I have several workers, each holding its own connection to PostgreSQL. The workers manipulate with different tables.
The workers handle parallel requests from outside the system. One of the tables being accessed is the table of users. When some information comes, I first need to ensure there is a record for the user in the table. If there is no record, I wish to create one at first.
I'm using the following idiom:
if [user does not exist] then [create user]
The code of [user does not exist]
is:
SELECT id FROM myschema.users WHERE userId='xyz'
and I test whether any row is returned.
The (simplified) code of [create user]
is:
INSERT INTO myschema.users VALUES ('xyz')
When my system handles parallel streams of different information concerning the same user, I often get PostgreSQL error:
Key (id)=(xyz) already exists
It happens because the SELECT
command returns no rows, then another worker creates the user, any my worker attempts to do the same, resulting in exemplary concurrency error.
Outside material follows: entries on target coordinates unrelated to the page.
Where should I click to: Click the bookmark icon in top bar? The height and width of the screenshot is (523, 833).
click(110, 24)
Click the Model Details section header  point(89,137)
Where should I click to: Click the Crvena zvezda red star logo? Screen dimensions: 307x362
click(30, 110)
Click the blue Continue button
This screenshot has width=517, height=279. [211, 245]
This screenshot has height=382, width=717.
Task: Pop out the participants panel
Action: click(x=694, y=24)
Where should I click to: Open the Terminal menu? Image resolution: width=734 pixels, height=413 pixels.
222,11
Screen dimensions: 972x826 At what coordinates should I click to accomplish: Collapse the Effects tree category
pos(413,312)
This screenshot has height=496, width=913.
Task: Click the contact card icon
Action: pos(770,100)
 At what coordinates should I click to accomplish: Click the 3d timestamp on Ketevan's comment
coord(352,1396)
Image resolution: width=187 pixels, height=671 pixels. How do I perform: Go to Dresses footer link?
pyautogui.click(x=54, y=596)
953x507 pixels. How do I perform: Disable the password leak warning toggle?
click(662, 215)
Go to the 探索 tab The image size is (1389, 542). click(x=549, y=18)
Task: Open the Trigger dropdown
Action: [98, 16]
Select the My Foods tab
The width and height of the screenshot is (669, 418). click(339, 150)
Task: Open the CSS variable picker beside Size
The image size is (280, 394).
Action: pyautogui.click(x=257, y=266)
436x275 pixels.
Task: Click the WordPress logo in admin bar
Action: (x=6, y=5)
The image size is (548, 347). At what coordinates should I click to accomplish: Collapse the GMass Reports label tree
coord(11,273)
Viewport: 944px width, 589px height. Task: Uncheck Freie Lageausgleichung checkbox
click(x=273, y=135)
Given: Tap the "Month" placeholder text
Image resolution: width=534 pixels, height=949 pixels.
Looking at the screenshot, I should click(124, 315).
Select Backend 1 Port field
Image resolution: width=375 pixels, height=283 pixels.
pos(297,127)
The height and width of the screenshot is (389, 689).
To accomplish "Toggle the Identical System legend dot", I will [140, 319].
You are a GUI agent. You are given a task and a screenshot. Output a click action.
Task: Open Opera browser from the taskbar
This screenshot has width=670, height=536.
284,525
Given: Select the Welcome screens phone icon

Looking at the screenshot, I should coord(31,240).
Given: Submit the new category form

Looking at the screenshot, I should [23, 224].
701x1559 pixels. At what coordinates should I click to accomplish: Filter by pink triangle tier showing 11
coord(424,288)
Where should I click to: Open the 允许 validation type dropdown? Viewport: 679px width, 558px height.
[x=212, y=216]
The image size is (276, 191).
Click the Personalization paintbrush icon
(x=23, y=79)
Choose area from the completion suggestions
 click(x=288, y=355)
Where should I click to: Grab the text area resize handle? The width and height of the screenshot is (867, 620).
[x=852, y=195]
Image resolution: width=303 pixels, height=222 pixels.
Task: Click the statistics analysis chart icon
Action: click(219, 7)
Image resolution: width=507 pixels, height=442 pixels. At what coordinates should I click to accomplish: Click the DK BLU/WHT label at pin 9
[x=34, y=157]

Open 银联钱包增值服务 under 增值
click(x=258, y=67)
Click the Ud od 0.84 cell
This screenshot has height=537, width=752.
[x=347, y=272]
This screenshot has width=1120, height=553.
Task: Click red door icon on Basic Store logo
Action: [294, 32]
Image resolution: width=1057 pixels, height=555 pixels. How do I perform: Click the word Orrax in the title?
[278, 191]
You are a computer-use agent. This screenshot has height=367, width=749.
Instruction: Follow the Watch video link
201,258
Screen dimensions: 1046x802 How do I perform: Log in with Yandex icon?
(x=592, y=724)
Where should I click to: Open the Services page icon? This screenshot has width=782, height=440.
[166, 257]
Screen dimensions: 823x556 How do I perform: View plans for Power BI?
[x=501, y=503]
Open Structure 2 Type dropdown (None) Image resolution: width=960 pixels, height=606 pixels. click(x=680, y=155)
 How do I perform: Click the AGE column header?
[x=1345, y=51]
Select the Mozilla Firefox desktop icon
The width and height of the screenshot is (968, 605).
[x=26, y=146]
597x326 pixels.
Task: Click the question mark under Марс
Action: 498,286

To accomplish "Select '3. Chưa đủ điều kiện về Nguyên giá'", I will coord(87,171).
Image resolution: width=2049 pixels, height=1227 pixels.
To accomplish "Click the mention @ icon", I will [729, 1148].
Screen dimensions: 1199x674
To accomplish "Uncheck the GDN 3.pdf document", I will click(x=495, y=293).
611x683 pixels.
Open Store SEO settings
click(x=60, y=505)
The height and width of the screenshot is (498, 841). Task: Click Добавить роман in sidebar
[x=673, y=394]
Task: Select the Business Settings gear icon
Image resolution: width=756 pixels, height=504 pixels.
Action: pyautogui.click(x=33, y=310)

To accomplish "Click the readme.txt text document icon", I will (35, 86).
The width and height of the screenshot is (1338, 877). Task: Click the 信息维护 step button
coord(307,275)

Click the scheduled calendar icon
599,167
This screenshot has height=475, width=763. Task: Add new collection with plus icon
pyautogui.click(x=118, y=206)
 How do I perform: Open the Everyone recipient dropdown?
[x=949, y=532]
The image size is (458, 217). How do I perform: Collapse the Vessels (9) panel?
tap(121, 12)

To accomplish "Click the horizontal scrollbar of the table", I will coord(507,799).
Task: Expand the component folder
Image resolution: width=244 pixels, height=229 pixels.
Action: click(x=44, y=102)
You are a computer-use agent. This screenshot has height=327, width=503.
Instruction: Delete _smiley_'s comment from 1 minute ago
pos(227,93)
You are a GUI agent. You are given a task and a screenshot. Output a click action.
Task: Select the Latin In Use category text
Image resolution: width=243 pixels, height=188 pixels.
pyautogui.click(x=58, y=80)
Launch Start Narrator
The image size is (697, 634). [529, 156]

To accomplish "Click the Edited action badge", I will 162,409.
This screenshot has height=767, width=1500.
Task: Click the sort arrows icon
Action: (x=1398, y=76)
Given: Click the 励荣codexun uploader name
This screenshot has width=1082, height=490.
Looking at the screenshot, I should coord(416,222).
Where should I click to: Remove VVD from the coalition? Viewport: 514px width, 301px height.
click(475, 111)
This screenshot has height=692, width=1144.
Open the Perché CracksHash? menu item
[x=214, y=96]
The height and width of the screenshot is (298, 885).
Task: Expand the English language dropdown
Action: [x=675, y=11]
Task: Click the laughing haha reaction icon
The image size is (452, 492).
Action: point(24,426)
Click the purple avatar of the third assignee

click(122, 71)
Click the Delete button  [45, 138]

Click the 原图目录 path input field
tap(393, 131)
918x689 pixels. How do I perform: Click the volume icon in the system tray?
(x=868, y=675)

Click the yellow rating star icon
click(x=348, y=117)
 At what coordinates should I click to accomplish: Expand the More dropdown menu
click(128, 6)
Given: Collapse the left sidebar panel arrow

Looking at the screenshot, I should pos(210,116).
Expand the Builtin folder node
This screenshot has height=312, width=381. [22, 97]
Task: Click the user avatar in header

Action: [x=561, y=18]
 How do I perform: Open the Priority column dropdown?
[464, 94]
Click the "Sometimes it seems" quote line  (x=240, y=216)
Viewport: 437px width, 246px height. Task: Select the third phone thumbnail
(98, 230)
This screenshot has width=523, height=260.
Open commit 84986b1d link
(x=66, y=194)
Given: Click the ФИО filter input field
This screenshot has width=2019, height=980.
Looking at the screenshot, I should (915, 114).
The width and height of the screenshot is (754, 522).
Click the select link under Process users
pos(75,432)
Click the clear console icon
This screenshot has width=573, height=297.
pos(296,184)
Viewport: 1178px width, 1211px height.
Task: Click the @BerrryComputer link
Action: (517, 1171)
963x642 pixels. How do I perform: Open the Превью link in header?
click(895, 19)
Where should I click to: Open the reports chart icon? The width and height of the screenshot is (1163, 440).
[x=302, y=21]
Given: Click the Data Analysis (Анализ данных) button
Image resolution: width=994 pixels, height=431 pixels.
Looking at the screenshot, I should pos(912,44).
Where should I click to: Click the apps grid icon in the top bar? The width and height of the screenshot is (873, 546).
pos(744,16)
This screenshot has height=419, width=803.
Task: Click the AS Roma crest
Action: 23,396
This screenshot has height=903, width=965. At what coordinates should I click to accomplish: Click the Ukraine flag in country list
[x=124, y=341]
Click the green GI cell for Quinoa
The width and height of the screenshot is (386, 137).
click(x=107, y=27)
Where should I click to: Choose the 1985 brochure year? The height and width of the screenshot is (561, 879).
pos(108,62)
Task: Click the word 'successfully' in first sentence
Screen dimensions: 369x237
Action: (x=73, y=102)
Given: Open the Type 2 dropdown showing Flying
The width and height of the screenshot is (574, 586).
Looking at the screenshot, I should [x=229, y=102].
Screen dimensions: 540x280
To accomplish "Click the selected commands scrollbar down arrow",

According to PostgreSQL documentation, by default, whenever I implicitly start a transaction, the table becomes locked for as long as I don't commit it. I'm not using autocommit and I only commit the transaction in blocks, e.g. after the whole if-else
block.
Indeed, I could put the if-else
stuff into SQL directly, but it does not solve my problem of locking in general. I was supposing that "the winner takes it all" paradigm will work, and that the first worker which manages to execute the SELECT
command will own the locks until it calls COMMIT
.
I've read many different topics here at SO, but I'm still not sure what the right solution is. Should I use explicit locking of tables, because the implicit locking does not work? How can I ensure that only single worker owns a table at time?